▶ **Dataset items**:
* * *
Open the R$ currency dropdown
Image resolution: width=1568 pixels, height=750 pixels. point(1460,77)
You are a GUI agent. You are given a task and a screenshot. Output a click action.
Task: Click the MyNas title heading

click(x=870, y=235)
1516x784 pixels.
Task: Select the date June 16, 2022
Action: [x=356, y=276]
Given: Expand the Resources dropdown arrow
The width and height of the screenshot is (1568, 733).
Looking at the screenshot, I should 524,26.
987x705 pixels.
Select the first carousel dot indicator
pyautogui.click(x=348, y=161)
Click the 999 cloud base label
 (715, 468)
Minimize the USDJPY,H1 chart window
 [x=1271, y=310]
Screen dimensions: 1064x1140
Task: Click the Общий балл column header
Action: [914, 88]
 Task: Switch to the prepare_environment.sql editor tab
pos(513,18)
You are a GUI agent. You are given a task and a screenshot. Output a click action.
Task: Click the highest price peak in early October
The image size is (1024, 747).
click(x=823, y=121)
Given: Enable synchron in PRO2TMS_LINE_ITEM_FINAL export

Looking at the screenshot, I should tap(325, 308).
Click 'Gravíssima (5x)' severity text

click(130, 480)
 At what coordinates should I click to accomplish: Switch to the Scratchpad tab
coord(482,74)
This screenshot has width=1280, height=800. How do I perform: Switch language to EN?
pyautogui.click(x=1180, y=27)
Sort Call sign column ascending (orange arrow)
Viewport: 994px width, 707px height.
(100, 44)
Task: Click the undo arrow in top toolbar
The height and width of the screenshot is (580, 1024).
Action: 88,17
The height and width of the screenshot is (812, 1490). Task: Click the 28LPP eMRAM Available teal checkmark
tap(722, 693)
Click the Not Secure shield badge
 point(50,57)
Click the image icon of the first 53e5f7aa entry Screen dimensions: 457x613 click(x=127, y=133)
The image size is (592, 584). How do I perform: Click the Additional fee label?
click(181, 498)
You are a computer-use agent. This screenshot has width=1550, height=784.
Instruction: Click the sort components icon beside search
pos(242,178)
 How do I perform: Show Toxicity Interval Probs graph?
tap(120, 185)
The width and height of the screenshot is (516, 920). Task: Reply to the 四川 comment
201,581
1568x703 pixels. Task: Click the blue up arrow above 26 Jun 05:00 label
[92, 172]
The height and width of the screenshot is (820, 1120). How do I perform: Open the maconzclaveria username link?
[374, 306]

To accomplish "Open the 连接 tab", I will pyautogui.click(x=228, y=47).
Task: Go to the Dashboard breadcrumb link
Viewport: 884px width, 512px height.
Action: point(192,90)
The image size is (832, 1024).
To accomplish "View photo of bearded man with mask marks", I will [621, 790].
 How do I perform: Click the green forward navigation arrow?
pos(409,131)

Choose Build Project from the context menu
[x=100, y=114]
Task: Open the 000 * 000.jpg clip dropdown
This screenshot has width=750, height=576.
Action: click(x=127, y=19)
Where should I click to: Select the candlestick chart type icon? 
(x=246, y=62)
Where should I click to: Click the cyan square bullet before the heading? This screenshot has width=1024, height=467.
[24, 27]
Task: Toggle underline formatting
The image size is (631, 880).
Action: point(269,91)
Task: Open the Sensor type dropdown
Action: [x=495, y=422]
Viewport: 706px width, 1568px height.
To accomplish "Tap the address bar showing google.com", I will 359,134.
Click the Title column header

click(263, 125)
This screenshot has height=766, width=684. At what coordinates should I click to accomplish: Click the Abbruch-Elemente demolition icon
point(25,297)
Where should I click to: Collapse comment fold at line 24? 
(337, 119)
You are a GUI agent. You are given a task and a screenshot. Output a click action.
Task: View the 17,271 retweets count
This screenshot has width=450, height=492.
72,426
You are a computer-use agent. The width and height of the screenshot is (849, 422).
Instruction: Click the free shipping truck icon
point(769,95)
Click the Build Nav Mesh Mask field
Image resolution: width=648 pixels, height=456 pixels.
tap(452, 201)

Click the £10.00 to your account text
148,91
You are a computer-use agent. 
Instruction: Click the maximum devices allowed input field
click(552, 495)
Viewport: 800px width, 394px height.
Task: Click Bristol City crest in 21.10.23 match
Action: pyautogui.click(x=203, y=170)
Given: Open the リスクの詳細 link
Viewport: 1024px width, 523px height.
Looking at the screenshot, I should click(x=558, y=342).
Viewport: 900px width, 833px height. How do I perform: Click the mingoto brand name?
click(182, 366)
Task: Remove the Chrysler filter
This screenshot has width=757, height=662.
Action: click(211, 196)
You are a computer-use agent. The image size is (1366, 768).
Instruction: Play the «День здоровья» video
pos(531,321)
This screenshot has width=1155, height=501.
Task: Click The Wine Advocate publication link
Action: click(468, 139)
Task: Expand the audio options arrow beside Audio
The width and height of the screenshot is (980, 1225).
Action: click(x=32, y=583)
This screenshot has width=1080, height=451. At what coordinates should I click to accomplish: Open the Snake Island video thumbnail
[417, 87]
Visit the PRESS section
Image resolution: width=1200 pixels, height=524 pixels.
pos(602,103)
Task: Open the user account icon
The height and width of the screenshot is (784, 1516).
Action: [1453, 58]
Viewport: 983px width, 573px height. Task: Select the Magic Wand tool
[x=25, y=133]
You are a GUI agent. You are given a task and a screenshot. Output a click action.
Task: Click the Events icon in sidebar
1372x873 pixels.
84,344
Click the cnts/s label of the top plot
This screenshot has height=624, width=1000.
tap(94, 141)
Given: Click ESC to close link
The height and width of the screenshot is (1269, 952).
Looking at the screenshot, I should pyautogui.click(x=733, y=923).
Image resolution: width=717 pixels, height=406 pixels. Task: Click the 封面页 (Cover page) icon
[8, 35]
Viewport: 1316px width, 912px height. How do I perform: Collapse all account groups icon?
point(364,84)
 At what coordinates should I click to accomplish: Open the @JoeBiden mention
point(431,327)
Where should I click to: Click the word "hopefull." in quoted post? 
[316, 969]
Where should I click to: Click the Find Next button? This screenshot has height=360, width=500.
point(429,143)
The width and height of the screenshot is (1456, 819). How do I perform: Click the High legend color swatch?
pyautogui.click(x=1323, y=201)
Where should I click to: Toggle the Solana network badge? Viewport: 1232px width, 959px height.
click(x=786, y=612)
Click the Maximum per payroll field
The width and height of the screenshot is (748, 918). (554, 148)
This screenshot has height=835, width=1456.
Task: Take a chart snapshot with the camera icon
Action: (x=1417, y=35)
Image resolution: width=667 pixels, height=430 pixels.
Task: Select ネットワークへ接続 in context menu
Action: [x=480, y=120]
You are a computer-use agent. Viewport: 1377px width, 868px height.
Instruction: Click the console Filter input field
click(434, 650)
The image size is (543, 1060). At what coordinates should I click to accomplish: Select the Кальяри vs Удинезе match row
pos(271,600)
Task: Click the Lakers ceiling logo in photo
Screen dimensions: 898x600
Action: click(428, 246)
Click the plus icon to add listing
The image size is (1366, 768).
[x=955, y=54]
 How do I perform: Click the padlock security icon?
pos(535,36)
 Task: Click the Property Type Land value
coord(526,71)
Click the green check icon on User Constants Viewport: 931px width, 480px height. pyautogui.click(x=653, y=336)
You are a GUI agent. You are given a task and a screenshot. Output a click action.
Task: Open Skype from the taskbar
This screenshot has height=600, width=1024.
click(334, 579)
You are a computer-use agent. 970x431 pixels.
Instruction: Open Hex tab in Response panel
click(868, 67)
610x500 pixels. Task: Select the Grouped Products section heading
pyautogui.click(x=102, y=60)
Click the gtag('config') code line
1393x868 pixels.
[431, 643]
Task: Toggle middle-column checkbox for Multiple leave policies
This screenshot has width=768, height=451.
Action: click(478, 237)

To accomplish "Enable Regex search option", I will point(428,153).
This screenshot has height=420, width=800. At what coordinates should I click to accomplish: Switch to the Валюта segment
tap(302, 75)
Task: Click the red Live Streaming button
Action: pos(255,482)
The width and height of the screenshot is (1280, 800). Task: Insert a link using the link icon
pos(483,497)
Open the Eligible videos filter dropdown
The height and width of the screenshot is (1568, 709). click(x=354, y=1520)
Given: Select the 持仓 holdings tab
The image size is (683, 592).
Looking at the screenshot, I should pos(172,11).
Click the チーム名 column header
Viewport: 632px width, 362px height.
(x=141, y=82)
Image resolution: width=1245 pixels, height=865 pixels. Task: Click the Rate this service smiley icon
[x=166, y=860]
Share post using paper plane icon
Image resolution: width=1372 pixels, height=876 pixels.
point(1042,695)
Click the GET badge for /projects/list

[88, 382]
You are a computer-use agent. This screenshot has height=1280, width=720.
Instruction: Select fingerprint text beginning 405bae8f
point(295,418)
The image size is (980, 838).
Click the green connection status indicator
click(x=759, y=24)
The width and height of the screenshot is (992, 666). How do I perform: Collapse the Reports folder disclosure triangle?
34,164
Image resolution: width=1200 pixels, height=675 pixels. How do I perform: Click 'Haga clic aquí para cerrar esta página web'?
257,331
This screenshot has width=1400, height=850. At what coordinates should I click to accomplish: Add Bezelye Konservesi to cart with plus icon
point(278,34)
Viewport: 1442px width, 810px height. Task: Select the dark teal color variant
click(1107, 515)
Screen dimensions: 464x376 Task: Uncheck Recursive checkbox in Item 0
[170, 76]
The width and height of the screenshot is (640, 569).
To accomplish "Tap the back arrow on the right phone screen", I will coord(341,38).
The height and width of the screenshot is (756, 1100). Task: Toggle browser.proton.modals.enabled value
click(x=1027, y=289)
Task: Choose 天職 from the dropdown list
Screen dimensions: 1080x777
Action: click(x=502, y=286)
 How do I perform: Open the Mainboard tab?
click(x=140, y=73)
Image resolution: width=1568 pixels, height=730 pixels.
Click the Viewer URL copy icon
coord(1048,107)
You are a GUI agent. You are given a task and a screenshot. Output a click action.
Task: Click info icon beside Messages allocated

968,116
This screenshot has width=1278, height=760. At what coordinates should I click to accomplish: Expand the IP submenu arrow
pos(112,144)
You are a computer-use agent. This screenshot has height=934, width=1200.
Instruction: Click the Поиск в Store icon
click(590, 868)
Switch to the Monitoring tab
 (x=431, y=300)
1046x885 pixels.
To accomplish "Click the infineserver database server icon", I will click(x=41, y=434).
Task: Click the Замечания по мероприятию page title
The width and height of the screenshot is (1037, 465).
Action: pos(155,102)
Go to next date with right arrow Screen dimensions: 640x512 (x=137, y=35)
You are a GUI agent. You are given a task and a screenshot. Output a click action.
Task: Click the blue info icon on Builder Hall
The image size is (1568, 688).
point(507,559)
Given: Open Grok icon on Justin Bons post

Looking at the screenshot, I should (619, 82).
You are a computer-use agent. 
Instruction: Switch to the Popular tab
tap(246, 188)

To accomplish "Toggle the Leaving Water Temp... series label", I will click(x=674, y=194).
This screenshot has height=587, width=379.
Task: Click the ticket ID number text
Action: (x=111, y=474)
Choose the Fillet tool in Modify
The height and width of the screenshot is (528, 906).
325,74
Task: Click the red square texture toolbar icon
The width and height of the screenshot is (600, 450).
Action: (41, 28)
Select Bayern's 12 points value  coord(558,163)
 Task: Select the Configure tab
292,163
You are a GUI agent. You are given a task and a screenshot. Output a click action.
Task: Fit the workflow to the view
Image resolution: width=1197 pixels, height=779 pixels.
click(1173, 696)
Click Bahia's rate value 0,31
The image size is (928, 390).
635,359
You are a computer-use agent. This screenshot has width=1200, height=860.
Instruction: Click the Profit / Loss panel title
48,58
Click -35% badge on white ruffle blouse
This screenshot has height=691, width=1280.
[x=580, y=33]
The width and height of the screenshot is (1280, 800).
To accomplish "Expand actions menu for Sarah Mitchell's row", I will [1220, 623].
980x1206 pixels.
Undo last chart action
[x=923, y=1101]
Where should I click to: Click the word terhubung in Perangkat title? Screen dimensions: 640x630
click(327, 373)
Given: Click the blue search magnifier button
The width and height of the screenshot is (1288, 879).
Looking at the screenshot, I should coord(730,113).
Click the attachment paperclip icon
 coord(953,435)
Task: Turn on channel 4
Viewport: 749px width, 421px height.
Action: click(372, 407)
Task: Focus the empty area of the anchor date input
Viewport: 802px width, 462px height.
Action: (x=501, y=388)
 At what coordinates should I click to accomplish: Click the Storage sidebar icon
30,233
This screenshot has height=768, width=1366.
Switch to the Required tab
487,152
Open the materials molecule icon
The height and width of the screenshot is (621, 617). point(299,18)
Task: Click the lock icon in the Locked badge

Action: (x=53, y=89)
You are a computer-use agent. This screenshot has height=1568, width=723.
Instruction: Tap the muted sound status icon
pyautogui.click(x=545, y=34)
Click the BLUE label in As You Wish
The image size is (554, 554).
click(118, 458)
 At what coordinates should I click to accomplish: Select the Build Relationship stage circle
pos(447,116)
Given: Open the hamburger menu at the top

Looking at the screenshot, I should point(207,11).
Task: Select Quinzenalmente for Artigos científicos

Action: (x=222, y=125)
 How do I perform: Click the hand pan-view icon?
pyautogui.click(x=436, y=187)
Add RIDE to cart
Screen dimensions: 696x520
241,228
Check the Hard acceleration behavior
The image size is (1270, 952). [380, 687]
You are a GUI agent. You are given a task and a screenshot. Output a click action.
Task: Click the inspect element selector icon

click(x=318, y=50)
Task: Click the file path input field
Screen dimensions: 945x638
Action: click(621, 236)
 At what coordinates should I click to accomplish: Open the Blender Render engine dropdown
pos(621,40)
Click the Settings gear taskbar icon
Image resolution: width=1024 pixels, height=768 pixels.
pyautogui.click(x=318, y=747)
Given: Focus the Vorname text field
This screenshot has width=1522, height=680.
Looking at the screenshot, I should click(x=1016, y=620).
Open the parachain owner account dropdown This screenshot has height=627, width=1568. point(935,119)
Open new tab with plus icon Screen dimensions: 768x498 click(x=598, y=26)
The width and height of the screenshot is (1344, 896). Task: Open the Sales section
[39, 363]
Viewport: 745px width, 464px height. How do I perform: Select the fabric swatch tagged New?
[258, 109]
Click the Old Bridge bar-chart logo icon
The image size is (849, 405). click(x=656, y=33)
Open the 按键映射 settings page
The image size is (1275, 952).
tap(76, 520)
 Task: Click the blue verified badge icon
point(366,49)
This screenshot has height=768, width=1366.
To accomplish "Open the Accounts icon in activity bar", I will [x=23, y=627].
* * *
▶ **REQUIRED WORK**: Return every line from the entries that holds the string "computer".

▶ **SOLUTION FOR THIS PROBLEM**:
You are a computer-use agent. This screenshot has width=1550, height=784.
You are a computer-use agent. The width and height of the screenshot is (849, 422).
You are a computer-use agent. 
You are a computer-use agent. The image size is (1366, 768).
You are a computer-use agent. Viewport: 1377px width, 868px height.
You are a computer-use agent. 970x431 pixels.
You are a computer-use agent. This screenshot has height=1280, width=720.
You are a computer-use agent. This screenshot has height=934, width=1200.
You are a computer-use agent. 
You are a computer-use agent. This screenshot has width=1200, height=860.
You are a computer-use agent. This screenshot has height=1568, width=723.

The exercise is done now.